Remember Euler's formula: $\exp j\theta = \cos\theta + j\sin\theta$.
So, $V_m \exp j \omega t = V_m (\cos(\omega t) + j\sin(\omega t))$.
The *real part* of the x-component is $V_x = V_m \cos(\omega t)$. This is how long the arrow stretches along the x-axis.

2. **Break down the y-component**:
The y-component is $V_m \exp j(\omega t-\pi / 2)$.
Using Euler's formula again: $V_m (\cos(\omega t - \pi/2) + j\sin(\omega t - \pi/2))$.
Now, we use some cool trig identities: $\cos(\theta - \pi/2) = \sin(\theta)$ and $\sin(\theta - \pi/2) = -\cos(\theta)$.
So, $V_m (\sin(\omega t) - j\cos(\omega t))$.
The *real part* of the y-component is $V_y = V_m \sin(\omega t)$. This is how long the arrow stretches along the y-axis.

3. **Form the physical vector**:
Putting the real x and y parts together, our actual physical vector $\boldsymbol{V}_{real}$ in the $xy$-plane at any time $t$ is:
$\boldsymbol{V}_{real} = V_m \cos(\omega t) \hat{\boldsymbol{x}} + V_m \sin(\omega t) \hat{\boldsymbol{y}}$.

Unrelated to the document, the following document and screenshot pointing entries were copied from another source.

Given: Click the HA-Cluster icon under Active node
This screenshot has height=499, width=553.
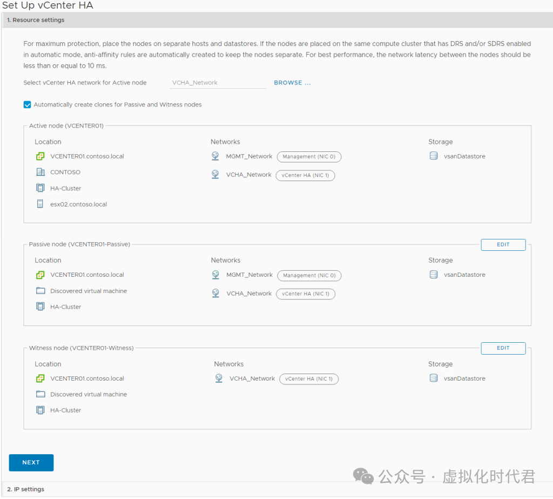Looking at the screenshot, I should tap(40, 188).
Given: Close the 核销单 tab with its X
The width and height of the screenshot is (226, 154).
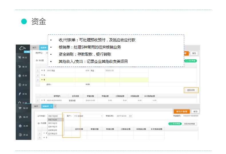Looking at the screenshot, I should 51,106.
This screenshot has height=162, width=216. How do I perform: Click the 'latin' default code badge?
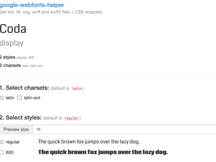(77, 88)
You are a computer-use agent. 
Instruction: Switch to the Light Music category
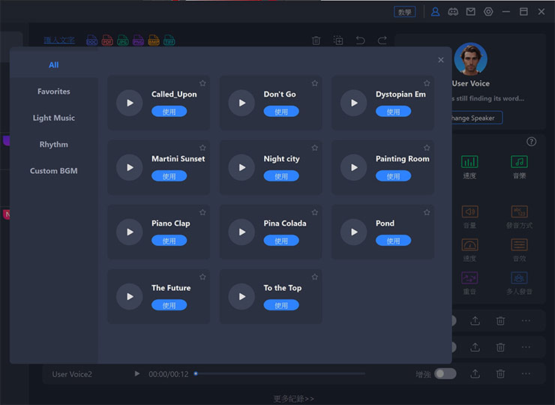(54, 118)
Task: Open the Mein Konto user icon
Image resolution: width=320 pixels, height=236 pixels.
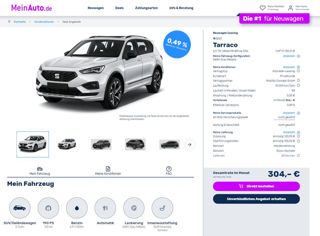Action: pos(291,8)
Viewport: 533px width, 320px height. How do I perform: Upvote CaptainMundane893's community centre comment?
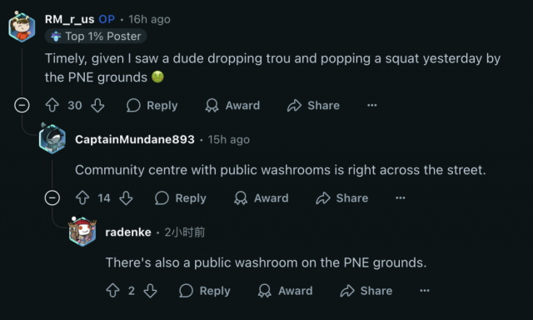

4. **Check the magnitude**:
The magnitude (or length) of this vector is found using the Pythagorean theorem:
Magnitude $= \sqrt{(V_m \cos(\omega t))^2 + (V_m \sin(\omega t))^2}$
$= \sqrt{V_m^2 \cos^2(\omega t) + V_m^2 \sin^2(\omega t)}$
$= \sqrt{V_m^2 (\cos^2(\omega t) + \sin^2(\omega t))}$
Since $\cos^2(\theta) + \sin^2(\theta) = 1$ (that's a super important identity!), we get:
$= \sqrt{V_m^2 \cdot 1} = \sqrt{V_m^2} = V_m$.
So, the magnitude is indeed constant and equal to $V_m$. Hooray!

5. **Check rotation direction and angular velocity**:
Look at our vector $\boldsymbol{V}_{real} = (V_m \cos(\omega t), V_m \sin(\omega t))$.
* At $t=0$, the vector is $(V_m \cos(0), V_m \sin(0)) = (V_m, 0)$. It points along the positive x-axis.
* As $t$ increases, the angle $\omega t$ increases.
* For example, when $\omega t = \pi/2$ (which is 90 degrees), the vector becomes $(V_m \cos(\pi/2), V_m \sin(\pi/2)) = (0, V_m)$. Now it points along the positive y-axis.
This shows the vector is spinning counter-clockwise, which is the "positive direction" in the $xy$-plane.
The angle the vector makes with the x-axis is exactly $\omega t$. Since this angle changes at a rate of $\omega$ (like $\frac{d(\omega t)}{dt} = \omega$), the vector rotates with an angular velocity of $\omega$. Awesome!

So, we've shown that the phasor truly represents a vector with a constant length $V_m$ that spins happily in a counter-clockwise direction at a speed of $\omega$.